▶ [Задание a]: Выпишите без изменений фрагмент отрывка о семье Лессинга от слов «Воспитание Готтгольда-Эфраима в» до слов «состав лютеранского молитвенника.».

── Отрывок ──

Из потомков Клеменса Лессинга одни были пасторами, другие купцами в разных маленьких городах или арендаторами. Род великого писателя, как видим, не отличался ни знатностью, ни богатством. Отец Готтгольда-Эфраима был даже человеком положительно бедным. Место первенствующего пастора считалось довольно почетным уездному масштабу, Иоганн-Готтфрид был первым лицом в каменецком обществе (если можно говорить о каменецком обществе), но доходы с этого почетного места оказывались, при всей бережливости родителей, недостаточными для поддержания их многочисленного семейства в благосостоянии. Однакож, несмотря на скудость средств, каменецкий пастор, бывший сам человеком ученым, в молодости даже рассчитывавший сделаться профессором в Виттенбергском университете, непременно хотел, чтоб и дети его были учеными людьми: «он совершенно пожертвовал собою для того, чтобы дать хорошее ученое образование сыновьям (говорит Карл Лессинг), и, чтобы содержать их в училищах и университетах, отказывал себе в удобствах жизни, которыми пользуется беднейший ремесленник. Денег недоставало, и он ограничивал себя во всём, и хотя был темперамента довольно вспыльчивого, но никогда не скучал этими лишениями, разве-разве когда скажет: нашему брату, пастору, ныне трудно жить, особенно тому, у которого много детей. Он отдавал детям, можно оказать, последний свой грош, и отдавал с готовностию, какой мало найдется примеров на свете». Эту готовность жертвовать всем для детей разделяла и жена его, женщина, не отличавшаяся блестящими качествами, но добрая. Когда Готтгольд-Эфраим перед свадьбою описывал сестре свою невесту, он не нашёл ничего лучшего сказать в похвалу её характера, как то, что она будет, конечно, жить с ним так, как мать его жила с его отцом. Нравы в семействе были чисто патриархальные; один день шел за другим тихо и монотонно.

Воспитание Готтгольда-Эфраима в родительском доме также было патриархальное, в духе строгого лютеранства. Как только ребенок начал лепетать, его уж учили повторять молитвы вслед за старшими. На четвёртом году он уже хорошо знал основные догматы лютеранского исповедания, читал библию и лютеров катехизис. Семья каждое утро и каждый вечер собиралась на общую молитву, и мальчик рано выучил напамять множество духовных гимнов, входящих в состав лютеранского молитвенника.

───
── Исходный перечень ──

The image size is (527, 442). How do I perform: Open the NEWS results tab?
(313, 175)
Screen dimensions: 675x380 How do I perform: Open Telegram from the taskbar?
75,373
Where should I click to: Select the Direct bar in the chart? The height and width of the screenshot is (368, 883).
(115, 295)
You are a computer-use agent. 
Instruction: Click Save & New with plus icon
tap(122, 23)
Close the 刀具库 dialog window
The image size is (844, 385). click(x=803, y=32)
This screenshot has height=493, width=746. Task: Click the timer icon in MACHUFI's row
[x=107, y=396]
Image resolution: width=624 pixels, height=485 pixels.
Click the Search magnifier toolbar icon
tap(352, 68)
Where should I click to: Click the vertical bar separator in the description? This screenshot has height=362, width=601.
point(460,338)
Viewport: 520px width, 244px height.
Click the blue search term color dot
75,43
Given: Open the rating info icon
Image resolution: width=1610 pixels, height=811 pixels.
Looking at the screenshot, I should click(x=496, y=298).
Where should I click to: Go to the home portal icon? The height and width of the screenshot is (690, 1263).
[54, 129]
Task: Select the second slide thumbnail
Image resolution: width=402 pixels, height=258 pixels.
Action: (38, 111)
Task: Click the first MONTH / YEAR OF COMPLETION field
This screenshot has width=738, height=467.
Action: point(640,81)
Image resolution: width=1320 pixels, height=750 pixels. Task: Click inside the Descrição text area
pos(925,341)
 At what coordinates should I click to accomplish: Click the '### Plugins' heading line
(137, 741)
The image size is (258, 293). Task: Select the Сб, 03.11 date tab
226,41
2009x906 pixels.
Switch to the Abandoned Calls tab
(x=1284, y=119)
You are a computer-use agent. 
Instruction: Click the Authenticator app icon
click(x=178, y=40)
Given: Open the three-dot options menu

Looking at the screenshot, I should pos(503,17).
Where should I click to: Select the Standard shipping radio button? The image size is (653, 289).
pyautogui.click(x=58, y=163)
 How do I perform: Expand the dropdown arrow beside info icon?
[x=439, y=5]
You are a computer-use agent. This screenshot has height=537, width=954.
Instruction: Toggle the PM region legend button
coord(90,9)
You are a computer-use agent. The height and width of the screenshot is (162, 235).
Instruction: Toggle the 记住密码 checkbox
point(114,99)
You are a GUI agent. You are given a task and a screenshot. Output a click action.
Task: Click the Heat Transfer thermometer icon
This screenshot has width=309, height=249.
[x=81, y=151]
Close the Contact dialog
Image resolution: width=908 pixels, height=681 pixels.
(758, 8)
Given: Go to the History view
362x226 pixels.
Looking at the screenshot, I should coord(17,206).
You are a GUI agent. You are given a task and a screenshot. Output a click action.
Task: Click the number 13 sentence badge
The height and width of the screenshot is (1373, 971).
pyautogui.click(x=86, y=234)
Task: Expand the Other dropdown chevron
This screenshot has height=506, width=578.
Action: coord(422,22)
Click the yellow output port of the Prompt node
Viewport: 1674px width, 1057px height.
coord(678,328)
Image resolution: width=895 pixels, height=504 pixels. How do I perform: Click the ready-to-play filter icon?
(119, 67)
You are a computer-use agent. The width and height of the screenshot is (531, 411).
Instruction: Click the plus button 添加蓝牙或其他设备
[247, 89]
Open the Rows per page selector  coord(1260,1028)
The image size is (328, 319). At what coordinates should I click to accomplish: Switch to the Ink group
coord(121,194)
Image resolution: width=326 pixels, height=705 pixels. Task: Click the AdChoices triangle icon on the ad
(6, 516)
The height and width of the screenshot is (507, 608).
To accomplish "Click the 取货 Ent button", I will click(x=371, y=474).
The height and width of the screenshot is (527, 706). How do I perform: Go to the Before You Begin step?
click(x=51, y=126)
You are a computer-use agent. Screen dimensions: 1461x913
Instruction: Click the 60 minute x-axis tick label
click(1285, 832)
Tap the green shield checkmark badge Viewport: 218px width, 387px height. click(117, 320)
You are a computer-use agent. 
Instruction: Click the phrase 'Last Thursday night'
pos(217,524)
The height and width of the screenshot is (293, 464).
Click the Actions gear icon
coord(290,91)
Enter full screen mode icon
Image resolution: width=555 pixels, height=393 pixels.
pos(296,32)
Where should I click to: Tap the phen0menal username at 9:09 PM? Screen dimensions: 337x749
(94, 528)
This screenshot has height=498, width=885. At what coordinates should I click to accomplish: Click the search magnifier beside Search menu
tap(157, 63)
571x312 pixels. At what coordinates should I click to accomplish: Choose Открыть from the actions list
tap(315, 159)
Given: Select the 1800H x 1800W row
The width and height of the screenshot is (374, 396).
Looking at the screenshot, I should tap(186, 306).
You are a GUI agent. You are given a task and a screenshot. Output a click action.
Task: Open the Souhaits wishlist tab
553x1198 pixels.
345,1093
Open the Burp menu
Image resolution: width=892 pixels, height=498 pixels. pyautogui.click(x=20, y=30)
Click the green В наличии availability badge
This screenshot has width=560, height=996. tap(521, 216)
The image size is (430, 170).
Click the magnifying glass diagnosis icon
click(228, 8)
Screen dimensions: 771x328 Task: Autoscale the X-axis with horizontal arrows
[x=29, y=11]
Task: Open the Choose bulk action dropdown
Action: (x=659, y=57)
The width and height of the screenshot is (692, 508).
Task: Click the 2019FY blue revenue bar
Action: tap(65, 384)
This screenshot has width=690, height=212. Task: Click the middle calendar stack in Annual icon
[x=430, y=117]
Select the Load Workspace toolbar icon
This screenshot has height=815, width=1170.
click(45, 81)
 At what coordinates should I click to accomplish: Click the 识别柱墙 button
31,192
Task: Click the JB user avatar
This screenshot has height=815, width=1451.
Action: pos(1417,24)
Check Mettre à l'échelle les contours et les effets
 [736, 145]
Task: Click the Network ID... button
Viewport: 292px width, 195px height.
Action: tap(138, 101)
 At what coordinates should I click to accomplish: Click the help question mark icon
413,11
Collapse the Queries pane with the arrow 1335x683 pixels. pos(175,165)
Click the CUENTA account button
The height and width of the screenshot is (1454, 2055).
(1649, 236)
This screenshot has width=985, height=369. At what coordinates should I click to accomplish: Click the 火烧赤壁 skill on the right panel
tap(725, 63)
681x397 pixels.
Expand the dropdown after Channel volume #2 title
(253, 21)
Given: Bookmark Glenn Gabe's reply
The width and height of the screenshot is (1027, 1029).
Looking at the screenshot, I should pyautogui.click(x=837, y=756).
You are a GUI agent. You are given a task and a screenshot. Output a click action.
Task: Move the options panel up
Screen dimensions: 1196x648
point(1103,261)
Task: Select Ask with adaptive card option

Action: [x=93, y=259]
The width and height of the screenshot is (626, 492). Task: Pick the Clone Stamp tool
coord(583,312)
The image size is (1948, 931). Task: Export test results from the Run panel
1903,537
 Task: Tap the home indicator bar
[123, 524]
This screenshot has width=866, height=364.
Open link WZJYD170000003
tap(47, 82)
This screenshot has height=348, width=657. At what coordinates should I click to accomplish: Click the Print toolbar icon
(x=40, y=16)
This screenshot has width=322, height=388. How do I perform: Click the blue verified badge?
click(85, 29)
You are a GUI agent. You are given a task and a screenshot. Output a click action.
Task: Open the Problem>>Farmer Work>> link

───

▶ [Задание b]: Приведите строки перечня от строки с «The width and height of the screenshot is (626, 492).» до конца перечня, заменив в них «screenshot» на «screen image» и сохранив всё остальное без изменений.

▶ [Решение a]:
Воспитание Готтгольда-Эфраима в родительском доме также было патриархальное, в духе строгого лютеранства. Как только ребенок начал лепетать, его уж учили повторять молитвы вслед за старшими. На четвёртом году он уже хорошо знал основные догматы лютеранского исповедания, читал библию и лютеров катехизис. Семья каждое утро и каждый вечер собиралась на общую молитву, и мальчик рано выучил напамять множество духовных гимнов, входящих в состав лютеранского молитвенника.

▶ [Решение b]:
The width and height of the screen image is (626, 492). Task: Pick the Clone Stamp tool
coord(583,312)
The image size is (1948, 931). Task: Export test results from the Run panel
1903,537
 Task: Tap the home indicator bar
[123, 524]
This screen image has width=866, height=364.
Open link WZJYD170000003
tap(47, 82)
This screen image has height=348, width=657. At what coordinates should I click to accomplish: Click the Print toolbar icon
(x=40, y=16)
This screen image has width=322, height=388. How do I perform: Click the blue verified badge?
click(85, 29)
You are a GUI agent. You are given a task and a screen image. Output a click action.
Task: Open the Problem>>Farmer Work>> link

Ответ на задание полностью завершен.